1.The main problem of peptide solubilization is the formation of secondary structure. Although the formation of the secondary structure of the hydrophobic peptide chain is more obvious, this phenomenon occurs in almost all peptide chains except for the shortest peptide chain, regardless of polarity. Therefore, the first principle for dissolving peptides is to use sterile distilled water or deionized water, of course, oxygen-free water is best. The peptide solution may be subject to bacterial degradation. To prevent this from happening, it should be dissolved in sterile distilled water or filtered with a 0.45 or 0.2 pore size filter. Peptides containing Cys, Met, and Trp are easily oxidized and should be dissolved in oxygen-free water. Oxygen-free water can be obtained by injecting inert gas (nitrogen, helium, argon) and degassing under reduced pressure.
2. If the peptide is not soluble in pure water, ultrasonic treatment can help break up the particles and increase solubility. Note: Ultrasonic treatment can cause heating of the solution or degradation of peptides.
3. If the peptide contains multiple basic amino acids, use (1-10%) aqueous acetic acid: For peptides with strong hydrophobicity, use 50% acetic acid.

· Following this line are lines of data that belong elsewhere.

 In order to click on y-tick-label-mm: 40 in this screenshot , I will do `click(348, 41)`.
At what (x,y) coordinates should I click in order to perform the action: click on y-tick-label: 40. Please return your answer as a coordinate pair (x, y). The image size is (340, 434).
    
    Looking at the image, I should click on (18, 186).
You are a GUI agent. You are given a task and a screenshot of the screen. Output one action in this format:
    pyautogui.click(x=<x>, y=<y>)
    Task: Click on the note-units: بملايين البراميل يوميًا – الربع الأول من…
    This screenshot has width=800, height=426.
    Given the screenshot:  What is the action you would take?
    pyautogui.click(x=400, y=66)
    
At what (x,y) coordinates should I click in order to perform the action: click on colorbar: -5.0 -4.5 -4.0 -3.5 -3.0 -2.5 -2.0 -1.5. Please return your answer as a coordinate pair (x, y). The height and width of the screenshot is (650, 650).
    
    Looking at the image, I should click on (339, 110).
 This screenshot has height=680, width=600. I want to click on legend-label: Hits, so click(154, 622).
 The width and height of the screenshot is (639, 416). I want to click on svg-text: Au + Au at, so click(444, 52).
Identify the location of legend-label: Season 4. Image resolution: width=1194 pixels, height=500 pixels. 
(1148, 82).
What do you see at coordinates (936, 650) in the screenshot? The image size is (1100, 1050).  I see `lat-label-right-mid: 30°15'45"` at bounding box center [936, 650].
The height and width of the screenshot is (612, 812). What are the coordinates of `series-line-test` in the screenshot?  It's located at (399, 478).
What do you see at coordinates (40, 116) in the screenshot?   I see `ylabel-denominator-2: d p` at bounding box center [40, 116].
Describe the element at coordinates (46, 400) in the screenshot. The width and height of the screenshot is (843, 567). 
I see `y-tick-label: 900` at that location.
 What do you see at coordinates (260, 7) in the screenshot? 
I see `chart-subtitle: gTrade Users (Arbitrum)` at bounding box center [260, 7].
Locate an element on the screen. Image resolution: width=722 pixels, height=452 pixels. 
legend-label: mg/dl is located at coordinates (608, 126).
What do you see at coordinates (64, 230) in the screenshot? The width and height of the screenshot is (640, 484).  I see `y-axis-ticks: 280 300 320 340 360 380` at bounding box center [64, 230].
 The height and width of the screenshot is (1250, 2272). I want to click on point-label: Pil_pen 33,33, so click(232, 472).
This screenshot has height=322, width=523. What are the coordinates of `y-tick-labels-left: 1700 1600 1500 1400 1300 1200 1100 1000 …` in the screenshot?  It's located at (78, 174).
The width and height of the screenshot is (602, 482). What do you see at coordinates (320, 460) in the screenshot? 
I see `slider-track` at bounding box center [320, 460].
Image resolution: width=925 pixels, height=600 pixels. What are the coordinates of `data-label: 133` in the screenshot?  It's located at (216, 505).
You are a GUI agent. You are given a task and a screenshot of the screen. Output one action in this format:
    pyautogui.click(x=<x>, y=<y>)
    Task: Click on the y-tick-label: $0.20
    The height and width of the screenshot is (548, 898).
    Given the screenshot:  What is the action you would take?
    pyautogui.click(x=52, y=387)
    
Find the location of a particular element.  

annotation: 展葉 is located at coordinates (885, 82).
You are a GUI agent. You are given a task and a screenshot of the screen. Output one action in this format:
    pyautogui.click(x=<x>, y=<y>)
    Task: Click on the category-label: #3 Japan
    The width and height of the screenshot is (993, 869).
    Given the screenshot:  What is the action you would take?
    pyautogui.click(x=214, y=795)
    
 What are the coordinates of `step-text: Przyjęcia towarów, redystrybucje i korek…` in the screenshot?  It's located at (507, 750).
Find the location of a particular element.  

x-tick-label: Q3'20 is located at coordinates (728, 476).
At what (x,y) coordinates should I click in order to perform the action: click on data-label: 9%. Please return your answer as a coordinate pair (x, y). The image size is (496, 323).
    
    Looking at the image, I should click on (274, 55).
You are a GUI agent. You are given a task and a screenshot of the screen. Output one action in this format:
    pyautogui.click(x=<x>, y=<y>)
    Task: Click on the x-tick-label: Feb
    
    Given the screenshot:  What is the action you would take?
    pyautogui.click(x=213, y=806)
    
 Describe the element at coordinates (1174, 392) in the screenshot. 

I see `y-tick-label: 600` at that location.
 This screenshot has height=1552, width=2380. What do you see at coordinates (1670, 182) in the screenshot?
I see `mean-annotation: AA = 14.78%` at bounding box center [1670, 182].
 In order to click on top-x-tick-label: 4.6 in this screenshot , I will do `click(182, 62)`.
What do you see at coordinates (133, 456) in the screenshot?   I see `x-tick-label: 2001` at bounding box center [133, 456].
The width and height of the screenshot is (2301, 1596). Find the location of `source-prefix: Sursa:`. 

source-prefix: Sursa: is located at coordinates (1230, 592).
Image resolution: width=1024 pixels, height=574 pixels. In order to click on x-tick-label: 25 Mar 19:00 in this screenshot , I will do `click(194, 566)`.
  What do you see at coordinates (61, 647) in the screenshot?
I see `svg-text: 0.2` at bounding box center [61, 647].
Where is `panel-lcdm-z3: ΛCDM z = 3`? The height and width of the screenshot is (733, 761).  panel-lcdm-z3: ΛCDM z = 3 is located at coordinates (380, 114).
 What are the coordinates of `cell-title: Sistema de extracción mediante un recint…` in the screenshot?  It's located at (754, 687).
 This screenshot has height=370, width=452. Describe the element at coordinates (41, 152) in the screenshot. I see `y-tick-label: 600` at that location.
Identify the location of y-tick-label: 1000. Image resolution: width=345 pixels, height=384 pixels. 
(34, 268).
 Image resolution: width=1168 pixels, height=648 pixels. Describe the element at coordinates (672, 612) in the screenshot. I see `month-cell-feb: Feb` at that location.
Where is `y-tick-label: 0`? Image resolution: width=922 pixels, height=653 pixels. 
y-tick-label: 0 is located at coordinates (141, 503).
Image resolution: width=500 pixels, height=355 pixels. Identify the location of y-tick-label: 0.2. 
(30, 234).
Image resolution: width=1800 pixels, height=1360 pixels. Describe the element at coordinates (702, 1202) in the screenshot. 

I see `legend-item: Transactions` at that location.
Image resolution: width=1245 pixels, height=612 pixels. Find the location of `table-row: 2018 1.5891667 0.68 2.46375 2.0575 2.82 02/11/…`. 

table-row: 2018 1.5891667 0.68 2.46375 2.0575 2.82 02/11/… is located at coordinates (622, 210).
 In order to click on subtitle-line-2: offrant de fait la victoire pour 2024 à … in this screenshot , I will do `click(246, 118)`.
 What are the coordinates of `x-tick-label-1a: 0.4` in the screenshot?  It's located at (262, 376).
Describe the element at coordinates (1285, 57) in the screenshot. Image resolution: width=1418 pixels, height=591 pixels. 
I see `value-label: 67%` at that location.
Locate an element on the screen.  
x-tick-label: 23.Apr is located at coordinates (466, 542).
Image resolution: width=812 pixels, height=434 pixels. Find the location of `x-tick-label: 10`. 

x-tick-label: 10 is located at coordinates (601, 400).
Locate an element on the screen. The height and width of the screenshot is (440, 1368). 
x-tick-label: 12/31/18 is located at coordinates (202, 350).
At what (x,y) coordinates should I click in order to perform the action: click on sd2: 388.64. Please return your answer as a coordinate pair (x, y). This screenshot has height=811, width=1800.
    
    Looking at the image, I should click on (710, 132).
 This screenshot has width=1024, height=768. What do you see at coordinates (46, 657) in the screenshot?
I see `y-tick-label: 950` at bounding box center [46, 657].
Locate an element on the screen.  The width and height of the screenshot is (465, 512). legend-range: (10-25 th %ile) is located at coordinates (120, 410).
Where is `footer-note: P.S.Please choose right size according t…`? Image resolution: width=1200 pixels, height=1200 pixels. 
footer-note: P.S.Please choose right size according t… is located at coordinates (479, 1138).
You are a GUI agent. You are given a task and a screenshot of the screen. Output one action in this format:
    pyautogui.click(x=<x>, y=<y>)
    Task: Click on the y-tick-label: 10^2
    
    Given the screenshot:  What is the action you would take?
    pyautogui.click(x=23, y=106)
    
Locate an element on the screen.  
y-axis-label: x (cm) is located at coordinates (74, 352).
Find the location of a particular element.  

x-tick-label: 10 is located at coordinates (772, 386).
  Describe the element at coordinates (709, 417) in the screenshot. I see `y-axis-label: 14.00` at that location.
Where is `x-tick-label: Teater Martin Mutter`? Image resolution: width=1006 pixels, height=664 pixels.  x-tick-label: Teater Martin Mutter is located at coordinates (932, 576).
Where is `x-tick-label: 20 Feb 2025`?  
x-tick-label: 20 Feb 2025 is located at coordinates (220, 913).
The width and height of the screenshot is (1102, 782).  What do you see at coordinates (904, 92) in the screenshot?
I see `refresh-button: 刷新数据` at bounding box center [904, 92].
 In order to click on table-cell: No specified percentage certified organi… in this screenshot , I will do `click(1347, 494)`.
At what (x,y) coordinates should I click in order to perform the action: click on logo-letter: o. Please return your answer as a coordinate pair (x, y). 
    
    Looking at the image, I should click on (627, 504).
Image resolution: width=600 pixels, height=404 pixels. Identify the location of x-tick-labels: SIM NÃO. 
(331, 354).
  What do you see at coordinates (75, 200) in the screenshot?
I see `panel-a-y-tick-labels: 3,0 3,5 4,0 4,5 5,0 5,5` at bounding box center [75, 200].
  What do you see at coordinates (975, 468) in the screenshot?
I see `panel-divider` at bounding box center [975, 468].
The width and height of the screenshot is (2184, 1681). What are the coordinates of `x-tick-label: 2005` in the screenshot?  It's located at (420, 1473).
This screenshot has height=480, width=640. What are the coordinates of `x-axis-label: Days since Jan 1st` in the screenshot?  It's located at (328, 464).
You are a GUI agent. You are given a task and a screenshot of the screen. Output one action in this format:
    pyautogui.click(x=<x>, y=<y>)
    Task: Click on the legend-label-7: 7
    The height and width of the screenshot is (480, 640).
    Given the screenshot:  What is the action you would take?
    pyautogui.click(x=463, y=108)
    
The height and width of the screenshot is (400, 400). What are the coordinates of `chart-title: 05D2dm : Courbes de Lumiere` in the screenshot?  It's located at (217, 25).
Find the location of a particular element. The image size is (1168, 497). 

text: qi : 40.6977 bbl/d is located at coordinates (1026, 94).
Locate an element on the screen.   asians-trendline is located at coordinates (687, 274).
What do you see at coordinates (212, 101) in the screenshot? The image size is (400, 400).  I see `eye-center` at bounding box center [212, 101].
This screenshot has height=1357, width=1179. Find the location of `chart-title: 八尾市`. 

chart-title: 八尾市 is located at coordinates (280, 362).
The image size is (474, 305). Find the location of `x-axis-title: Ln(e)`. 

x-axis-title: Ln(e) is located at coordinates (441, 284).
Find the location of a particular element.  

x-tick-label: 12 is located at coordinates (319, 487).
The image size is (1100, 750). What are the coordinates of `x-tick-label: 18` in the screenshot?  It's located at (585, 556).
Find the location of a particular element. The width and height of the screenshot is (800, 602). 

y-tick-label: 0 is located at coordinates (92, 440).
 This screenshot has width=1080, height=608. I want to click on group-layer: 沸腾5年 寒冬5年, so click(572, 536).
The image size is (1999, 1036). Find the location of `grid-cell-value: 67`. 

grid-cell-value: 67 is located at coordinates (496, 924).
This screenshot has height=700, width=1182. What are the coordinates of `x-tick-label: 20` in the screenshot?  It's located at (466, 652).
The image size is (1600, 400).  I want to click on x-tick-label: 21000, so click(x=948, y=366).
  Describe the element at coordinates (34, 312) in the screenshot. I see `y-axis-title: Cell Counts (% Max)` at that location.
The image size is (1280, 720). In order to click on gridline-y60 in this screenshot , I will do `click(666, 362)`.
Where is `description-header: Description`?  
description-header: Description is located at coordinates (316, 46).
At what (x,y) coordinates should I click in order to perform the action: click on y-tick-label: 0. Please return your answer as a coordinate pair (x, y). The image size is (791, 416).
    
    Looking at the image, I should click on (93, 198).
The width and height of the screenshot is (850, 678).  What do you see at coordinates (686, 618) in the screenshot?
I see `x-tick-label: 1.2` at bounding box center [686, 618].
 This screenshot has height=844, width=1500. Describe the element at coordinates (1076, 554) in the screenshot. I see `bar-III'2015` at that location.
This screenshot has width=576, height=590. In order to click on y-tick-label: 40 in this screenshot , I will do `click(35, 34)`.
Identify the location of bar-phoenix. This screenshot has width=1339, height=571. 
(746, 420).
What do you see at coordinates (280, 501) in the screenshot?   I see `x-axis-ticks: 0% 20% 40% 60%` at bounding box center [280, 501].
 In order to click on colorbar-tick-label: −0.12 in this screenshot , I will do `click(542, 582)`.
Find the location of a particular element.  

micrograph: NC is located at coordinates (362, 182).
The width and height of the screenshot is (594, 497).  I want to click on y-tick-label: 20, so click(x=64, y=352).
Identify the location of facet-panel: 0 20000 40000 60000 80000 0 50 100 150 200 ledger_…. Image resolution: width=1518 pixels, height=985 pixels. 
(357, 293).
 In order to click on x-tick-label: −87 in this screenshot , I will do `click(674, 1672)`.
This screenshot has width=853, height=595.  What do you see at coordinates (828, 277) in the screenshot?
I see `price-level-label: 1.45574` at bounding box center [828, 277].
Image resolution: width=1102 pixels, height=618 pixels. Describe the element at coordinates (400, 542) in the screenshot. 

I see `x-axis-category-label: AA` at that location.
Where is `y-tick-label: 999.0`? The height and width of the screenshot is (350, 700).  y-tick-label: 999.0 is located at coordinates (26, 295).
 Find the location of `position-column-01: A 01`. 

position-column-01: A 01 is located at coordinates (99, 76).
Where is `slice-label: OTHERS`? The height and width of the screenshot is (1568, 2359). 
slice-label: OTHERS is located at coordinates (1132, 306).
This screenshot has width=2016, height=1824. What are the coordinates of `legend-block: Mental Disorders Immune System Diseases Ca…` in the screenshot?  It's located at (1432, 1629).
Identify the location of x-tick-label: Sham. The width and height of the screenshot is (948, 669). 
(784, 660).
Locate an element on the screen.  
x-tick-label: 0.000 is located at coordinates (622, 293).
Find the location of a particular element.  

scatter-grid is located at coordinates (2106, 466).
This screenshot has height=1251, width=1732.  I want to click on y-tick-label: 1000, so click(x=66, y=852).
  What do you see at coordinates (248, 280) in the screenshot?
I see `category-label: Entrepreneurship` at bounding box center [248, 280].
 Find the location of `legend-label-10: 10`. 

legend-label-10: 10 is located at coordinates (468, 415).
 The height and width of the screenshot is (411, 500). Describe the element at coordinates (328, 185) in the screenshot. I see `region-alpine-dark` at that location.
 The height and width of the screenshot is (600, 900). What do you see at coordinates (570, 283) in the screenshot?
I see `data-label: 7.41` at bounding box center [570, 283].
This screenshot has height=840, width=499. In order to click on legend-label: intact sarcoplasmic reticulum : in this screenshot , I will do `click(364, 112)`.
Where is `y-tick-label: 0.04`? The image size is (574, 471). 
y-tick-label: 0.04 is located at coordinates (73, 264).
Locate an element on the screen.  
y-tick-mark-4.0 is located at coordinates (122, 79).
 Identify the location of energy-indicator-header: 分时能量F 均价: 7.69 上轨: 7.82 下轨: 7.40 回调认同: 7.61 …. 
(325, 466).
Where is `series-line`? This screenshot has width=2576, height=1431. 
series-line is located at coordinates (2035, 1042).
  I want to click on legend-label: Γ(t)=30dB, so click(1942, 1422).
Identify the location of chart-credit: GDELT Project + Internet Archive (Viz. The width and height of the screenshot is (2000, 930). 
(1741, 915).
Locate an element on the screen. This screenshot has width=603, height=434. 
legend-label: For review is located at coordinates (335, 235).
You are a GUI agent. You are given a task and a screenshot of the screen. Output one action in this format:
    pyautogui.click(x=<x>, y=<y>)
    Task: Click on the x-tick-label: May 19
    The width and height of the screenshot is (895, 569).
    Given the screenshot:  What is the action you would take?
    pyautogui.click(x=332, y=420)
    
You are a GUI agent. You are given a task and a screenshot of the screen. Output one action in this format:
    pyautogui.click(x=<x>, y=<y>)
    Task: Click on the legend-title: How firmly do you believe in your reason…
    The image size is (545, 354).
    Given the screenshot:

4. If the peptide contains a lot of acidic amino acids, it can be dissolved in ammonia solution (1-10%) or volatile alkaline buffer such as ethylmorphine acetate or bicarbonate. The pH value must be adjusted before chromatography.
5. Isopropanol and acetonitrile can dissolve medium-sized peptides. If the peptide is to be loaded onto the column, the amount of organic solvent must be small or it will seriously affect the residence time.
6. If the polypeptide contains Val, Leu, Met, Phe, Tyr, Ala and other aromatic chains and is highly hydrophobic, or is a neutral peptide, the use of mold denaturants such as DMF or DMSO will facilitate the dissolution of the polypeptide.
a. High-concentration mold denaturants help dissolve by destroying the secondary structure of the polypeptide.
b. Membrane denaturant is suitable for the preparation of peptide analysis solution, but may interfere with the research of its biological activity.
c. DMF is the best denaturant (the highest concentration can reach 30%), and it is added dropwise until the peptide is dissolved.
d. In reversed-phase chromatography, DMF will flow out together with the front of the eluent. Depending on the amount of input, the peak value may be very high. Most peptides can flow out within a few minutes after a large amount of DMF flows out. If the peptide chain is small and the elution is too early, the amount of peptide will be very low.